MobileNetV2 (106 Layers, Real-World Model)

Backend First Run Expected Warm Run Speedup
ONNX CPU 71.65ms 71.65ms 1.0x
ONNX GPU 44.49ms 44.49ms 1.0x
CoreML 11,093ms ~50-100ms (est.) 100-200x

Key Findings

1. CoreML Warm-Up Behavior

CoreML exhibits significant first-run overhead for complex models:

  • Simple models (10-20 ops): Minimal warm-up (~1-2ms difference)
  • Complex models (200 ops): 3.2x speedup after first run
  • Large models (MobileNetV2): Estimated 100-200x speedup after first run

The first run includes: - Model compilation (~500-1000ms) - Neural Engine graph optimization (~3-10 seconds for large models) - Memory allocation and initialization

2. Backend Selection Impact

CoreML default/high-performance modes: - Fastest inference: ~24ms for simple models - Slightly faster than ONNX CPU (~3-4%) - Minimal warm-up overhead

CoreML low-power mode: - Slower inference: ~59ms for simple models (2.4x slower) - Optimized for power efficiency, not speed - Good for battery-constrained devices

3. Model Complexity Scaling

Performance characteristics by model size:

Model Size Cold Start Warm Run Speedup
Small (10 ops) ~25ms ~24ms 1.0x
Medium (200 ops) ~64ms ~19ms 3.4x
Large (MobileNetV2) ~11,000ms ~50-100ms (est.) 100-200x

Insight: Larger models benefit dramatically from CoreML's optimization, but pay a higher first-run cost.

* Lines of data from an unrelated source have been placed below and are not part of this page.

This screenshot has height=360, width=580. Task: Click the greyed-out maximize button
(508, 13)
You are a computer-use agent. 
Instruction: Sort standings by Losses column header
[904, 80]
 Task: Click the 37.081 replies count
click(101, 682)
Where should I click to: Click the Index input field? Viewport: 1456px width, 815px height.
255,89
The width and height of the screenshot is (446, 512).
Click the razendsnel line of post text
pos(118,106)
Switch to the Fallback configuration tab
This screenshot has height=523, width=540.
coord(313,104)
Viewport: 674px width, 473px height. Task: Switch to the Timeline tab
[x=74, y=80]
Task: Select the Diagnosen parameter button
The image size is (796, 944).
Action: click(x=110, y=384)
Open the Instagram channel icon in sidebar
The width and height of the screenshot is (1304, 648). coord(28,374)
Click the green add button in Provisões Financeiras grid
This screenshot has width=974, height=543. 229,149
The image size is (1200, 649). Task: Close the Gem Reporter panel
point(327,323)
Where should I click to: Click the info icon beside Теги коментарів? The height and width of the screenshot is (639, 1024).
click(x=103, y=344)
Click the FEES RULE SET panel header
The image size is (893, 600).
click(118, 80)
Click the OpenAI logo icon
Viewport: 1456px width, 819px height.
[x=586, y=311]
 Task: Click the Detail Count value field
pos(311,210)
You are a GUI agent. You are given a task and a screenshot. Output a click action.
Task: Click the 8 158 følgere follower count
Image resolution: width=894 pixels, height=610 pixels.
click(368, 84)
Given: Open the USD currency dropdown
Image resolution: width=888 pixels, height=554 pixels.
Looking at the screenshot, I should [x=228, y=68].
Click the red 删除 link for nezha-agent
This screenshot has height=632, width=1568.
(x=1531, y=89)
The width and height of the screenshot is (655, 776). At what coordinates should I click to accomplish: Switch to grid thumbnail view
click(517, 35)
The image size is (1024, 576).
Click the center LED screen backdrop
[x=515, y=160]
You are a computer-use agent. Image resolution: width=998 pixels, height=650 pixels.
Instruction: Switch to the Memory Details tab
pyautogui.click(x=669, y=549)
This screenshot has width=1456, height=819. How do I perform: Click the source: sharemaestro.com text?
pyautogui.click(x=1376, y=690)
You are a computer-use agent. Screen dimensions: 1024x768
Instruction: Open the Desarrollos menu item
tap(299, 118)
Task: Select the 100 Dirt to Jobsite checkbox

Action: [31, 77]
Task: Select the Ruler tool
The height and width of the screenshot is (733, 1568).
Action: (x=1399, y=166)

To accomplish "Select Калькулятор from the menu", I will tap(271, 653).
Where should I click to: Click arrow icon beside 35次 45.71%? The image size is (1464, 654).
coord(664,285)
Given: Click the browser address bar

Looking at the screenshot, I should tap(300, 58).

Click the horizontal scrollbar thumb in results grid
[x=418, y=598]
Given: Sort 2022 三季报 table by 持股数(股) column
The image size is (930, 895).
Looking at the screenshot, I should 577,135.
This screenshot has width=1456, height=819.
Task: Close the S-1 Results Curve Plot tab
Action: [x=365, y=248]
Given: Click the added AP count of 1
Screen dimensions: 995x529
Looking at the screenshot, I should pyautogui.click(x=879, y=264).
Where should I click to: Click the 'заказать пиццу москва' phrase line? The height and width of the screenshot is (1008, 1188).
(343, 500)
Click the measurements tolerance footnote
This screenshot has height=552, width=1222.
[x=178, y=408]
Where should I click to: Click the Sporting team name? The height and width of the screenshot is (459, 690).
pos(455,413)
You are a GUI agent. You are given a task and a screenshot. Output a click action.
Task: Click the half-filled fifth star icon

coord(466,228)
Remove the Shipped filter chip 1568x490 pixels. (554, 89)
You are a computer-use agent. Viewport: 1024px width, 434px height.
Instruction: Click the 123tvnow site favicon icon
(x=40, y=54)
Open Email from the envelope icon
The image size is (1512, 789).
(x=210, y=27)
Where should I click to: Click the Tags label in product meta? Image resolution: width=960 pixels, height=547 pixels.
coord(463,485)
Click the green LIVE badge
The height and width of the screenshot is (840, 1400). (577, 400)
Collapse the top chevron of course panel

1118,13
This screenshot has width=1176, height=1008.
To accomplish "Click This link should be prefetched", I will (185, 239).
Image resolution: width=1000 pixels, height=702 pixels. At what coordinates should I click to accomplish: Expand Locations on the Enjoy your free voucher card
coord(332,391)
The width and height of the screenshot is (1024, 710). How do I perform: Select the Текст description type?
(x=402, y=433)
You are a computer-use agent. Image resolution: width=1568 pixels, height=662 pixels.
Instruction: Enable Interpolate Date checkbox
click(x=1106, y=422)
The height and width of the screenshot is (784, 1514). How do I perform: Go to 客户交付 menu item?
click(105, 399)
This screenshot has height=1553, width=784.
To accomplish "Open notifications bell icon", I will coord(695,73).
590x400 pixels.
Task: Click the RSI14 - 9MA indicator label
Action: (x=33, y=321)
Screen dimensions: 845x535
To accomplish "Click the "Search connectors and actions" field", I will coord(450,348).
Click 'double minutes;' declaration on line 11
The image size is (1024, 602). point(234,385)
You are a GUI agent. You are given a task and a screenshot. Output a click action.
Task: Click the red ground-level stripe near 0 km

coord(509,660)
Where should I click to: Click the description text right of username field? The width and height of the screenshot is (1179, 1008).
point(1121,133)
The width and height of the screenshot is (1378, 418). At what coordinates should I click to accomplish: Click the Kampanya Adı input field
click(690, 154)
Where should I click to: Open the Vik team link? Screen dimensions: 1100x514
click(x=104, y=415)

Performance Recommendations

For Production Use

  1. Keep Python process running: Don't exit after each inference
  2. Load model once: Reuse the same graph and context
  3. Accept first-run cost: The 10-second compilation is a one-time investment
  4. Target warm-run performance: After warm-up, CoreML is competitive with ONNX

Backend Selection Guide

Choose ONNX CPU when: - Consistent performance needed (no warm-up) - Running single inference then exiting - Cross-platform compatibility required

Choose ONNX GPU when: - Need fastest possible inference - Have NVIDIA GPU available - Consistent performance needed

Choose CoreML default when: - Running on macOS/iOS - Need best performance after warm-up - Can afford first-run compilation cost - Want to leverage Neural Engine

Choose CoreML low-power when: - Battery life is critical - Running on mobile devices - Can accept slower inference (~2x)

Benchmark Reproducibility

To reproduce these benchmarks, run:

# Run the full benchmark suite
pytest tests/test_performance.py -v

# Run specific backend tests
pytest tests/test_performance.py -k "test_coreml" -v
pytest tests/test_performance.py -k "test_onnx" -v

# Generate detailed performance report
pytest tests/test_performance.py --benchmark-only -v

Future Optimizations

Potential areas for performance improvement:

  1. Persistent model caching: Cache compiled CoreML models across Python sessions
  2. Pre-compilation: Compile models ahead of time, not on first inference
  3. Graph optimization: Optimize WebNN graphs before backend conversion
  4. Operator fusion: Merge consecutive operations where possible
  5. Memory pooling: Reuse tensor memory across inferences

Note: Performance results may vary based on hardware, system load, and model characteristics. These benchmarks represent typical performance under normal conditions.